Prompt: Narrow the data below down to the lines containing "question".

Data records
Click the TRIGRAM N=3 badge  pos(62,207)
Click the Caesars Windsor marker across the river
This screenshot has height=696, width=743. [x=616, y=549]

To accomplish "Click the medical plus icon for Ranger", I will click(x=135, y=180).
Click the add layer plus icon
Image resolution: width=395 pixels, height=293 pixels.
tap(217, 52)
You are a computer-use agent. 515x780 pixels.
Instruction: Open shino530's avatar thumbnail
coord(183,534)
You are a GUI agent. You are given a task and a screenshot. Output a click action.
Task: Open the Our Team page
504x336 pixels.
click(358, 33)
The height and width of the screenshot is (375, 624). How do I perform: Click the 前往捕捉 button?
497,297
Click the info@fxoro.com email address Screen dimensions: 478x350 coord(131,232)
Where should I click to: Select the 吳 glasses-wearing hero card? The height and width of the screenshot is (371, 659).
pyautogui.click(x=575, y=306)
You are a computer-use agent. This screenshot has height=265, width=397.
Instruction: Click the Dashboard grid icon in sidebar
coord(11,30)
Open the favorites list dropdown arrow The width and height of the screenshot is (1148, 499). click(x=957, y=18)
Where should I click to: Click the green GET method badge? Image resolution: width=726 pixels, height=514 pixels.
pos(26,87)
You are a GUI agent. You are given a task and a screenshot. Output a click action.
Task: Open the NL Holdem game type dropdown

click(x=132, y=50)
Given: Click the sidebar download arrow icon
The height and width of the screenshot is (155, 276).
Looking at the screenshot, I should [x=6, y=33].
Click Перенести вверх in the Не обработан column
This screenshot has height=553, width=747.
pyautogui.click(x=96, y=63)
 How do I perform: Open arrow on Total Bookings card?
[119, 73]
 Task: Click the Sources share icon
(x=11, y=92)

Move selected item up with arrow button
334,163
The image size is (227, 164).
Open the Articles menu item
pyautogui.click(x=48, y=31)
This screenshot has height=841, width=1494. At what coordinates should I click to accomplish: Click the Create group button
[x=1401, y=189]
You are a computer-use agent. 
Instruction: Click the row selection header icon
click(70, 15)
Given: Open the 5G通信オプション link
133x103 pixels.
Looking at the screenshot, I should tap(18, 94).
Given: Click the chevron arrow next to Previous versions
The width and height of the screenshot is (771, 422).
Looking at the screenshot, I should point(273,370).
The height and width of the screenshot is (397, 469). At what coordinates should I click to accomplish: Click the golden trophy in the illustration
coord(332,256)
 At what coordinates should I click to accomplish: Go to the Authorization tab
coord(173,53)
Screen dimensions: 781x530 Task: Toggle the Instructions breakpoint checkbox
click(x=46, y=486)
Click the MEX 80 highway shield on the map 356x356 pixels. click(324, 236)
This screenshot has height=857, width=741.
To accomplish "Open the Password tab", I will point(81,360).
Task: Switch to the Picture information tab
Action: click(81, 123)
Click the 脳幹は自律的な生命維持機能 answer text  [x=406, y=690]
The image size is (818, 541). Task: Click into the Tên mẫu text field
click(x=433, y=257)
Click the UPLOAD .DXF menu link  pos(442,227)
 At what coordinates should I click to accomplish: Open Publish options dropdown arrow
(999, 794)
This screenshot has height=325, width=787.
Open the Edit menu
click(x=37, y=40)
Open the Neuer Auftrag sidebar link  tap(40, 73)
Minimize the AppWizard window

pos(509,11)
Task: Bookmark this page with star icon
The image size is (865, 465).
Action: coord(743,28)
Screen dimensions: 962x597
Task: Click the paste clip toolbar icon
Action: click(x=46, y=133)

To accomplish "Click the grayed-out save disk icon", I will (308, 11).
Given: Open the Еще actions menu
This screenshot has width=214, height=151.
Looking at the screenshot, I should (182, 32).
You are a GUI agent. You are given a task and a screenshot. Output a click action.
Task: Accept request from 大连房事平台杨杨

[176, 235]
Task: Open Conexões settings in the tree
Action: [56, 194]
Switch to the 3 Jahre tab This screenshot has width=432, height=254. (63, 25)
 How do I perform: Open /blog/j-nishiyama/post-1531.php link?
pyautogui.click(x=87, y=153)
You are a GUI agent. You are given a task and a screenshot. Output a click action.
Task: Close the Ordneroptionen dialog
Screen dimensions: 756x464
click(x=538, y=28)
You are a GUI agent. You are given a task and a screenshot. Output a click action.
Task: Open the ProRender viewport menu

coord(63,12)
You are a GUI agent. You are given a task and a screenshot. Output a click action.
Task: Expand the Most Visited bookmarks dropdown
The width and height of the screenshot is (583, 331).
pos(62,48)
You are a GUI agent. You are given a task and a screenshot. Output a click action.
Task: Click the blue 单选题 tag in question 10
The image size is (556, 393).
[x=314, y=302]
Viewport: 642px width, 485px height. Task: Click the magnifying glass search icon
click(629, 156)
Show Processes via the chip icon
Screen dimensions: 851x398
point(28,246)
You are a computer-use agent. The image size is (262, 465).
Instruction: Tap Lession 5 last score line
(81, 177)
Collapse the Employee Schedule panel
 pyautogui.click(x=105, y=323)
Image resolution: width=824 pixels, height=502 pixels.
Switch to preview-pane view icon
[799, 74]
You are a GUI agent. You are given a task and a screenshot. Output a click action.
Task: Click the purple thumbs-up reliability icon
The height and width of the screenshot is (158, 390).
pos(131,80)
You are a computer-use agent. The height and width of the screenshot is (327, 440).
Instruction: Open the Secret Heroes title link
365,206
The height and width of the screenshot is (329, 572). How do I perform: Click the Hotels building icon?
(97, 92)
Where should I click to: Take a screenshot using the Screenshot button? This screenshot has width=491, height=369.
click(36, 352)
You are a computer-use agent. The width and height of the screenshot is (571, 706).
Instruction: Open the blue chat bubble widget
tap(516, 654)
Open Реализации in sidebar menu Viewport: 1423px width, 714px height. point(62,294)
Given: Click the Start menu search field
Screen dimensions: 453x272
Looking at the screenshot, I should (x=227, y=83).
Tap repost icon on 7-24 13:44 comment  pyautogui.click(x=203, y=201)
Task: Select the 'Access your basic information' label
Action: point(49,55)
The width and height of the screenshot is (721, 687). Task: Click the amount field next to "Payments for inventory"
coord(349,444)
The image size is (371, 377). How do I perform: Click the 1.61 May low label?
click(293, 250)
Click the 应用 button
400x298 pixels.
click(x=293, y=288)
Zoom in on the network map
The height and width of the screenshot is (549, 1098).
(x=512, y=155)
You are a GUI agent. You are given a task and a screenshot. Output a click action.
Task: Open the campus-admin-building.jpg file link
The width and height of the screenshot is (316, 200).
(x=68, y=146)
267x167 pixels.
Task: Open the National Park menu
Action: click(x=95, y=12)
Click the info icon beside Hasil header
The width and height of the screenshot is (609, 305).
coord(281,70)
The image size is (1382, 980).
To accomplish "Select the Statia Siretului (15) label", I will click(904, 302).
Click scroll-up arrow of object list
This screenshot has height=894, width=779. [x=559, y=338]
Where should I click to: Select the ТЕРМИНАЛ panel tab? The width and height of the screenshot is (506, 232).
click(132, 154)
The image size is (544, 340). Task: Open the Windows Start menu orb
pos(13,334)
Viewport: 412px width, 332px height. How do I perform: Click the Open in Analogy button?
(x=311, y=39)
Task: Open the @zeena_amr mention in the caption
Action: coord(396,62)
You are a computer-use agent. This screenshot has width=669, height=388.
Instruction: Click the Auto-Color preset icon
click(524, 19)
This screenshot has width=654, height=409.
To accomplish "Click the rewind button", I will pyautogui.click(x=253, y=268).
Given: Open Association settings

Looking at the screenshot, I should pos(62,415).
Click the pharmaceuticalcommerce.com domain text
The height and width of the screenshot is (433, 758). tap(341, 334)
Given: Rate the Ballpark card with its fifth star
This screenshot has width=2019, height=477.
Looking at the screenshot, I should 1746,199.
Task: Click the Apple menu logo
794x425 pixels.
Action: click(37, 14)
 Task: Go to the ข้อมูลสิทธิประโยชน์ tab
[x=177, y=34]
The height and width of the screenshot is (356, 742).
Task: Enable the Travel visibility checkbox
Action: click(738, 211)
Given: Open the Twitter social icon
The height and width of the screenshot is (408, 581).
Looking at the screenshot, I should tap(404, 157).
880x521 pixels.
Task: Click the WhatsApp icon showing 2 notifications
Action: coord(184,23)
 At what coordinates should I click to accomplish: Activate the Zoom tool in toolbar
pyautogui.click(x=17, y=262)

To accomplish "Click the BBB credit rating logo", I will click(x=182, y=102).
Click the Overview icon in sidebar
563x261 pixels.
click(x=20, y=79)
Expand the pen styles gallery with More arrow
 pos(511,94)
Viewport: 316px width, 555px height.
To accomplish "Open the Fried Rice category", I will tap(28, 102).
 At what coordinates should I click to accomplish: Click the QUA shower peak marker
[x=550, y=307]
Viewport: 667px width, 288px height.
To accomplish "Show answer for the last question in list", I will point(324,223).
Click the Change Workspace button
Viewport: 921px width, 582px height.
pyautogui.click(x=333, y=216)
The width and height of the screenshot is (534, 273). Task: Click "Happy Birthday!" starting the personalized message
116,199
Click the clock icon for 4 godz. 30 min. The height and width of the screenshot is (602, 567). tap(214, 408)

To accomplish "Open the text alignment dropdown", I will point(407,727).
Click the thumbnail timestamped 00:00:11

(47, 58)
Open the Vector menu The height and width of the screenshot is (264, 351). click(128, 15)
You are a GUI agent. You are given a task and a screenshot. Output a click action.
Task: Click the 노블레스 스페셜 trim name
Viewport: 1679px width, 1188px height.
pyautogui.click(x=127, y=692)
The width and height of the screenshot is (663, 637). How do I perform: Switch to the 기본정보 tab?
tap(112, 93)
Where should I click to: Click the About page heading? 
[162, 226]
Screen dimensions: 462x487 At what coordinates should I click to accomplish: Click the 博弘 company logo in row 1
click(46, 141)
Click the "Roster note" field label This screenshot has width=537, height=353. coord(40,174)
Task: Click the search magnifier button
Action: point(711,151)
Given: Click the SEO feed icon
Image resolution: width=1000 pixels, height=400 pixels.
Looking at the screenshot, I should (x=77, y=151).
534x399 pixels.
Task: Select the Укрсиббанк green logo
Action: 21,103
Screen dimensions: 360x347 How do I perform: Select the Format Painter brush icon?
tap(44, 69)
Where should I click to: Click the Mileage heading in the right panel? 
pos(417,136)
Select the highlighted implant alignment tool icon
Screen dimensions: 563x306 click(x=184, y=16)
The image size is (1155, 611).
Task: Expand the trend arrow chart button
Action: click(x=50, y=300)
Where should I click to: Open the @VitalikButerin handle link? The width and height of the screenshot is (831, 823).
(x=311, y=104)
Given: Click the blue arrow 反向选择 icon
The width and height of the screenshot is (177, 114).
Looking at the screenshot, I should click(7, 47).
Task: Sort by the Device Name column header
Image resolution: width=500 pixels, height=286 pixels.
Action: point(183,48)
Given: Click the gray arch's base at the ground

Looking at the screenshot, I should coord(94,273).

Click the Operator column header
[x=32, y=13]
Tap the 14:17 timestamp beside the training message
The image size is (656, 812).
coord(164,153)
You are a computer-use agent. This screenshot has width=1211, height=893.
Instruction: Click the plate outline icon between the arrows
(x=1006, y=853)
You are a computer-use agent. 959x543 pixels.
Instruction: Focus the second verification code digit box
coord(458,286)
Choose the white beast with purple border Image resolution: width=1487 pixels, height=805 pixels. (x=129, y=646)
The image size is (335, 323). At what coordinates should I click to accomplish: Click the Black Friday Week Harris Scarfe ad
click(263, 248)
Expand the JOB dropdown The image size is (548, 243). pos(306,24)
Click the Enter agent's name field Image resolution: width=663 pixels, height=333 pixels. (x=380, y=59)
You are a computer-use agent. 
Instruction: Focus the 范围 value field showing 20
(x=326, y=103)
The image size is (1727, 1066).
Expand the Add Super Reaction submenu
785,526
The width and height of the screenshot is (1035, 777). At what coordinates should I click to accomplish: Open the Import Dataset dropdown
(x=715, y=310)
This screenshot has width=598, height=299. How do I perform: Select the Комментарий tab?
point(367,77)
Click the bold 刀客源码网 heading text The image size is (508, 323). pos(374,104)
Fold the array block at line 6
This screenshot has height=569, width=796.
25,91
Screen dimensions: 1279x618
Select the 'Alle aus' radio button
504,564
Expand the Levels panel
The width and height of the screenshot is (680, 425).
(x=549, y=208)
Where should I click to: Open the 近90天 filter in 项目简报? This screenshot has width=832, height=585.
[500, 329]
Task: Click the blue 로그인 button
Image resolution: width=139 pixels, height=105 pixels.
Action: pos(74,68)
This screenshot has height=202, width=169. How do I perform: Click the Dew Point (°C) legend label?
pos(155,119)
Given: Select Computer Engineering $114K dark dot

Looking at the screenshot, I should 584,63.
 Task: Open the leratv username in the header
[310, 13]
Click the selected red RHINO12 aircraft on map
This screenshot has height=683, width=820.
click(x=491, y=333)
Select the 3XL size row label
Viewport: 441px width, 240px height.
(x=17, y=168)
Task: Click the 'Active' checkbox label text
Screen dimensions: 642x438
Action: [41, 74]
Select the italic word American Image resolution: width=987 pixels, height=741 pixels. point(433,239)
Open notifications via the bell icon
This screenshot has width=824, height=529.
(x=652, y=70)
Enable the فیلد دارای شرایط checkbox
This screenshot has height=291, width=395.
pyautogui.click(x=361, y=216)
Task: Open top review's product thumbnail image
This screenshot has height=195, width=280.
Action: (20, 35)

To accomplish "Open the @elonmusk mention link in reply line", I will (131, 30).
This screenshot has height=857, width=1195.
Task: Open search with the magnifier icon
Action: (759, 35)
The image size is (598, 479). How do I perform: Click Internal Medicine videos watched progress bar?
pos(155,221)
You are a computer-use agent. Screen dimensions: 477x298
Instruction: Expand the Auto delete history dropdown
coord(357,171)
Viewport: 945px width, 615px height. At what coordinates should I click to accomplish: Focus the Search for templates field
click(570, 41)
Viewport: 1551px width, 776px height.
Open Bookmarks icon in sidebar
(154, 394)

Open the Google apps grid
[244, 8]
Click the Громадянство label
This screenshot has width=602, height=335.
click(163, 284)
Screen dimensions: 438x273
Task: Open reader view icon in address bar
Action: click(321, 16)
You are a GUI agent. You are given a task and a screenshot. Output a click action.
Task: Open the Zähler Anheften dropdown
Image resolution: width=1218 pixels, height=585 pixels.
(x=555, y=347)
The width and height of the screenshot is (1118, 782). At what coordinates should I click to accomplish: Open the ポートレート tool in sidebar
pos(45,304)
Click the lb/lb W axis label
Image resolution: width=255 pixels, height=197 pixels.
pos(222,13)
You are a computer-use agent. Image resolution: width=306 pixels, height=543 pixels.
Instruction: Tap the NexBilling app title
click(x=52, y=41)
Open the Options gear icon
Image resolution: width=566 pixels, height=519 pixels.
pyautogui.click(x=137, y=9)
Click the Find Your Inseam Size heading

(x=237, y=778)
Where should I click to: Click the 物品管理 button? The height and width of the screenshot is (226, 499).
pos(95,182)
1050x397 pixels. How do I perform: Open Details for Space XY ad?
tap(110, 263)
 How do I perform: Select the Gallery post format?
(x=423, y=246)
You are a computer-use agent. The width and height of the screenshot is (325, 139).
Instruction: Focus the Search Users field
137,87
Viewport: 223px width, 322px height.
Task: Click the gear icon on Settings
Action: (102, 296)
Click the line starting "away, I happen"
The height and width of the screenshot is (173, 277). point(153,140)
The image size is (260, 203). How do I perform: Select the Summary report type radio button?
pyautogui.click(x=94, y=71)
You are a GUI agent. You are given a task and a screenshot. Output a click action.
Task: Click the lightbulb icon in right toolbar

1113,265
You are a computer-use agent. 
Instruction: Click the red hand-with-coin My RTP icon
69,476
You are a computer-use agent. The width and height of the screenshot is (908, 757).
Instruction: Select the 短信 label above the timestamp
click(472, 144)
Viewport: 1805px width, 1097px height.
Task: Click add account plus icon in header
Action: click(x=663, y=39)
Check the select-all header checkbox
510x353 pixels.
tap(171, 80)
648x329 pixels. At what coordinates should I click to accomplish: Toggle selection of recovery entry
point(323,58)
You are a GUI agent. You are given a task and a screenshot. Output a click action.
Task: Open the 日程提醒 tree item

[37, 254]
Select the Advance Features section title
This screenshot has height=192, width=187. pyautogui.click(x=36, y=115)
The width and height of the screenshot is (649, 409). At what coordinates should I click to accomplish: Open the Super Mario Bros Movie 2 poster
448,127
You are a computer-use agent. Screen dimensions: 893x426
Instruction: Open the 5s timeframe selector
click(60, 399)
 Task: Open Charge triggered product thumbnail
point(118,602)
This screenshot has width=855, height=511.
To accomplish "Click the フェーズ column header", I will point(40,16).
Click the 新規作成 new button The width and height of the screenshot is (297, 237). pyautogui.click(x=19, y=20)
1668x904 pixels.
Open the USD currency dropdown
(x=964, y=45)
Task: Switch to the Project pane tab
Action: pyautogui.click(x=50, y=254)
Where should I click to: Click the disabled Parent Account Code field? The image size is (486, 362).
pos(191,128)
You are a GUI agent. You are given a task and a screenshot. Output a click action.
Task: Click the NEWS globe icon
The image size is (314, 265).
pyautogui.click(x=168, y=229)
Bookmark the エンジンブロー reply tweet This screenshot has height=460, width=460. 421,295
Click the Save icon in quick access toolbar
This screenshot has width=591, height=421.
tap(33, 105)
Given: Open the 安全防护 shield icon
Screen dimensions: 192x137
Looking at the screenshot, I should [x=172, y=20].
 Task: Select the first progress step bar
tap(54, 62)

Answer section:
Task: Click the blue 单选题 tag in question 10
To accomplish "Show answer for the last question in list", I will point(324,223).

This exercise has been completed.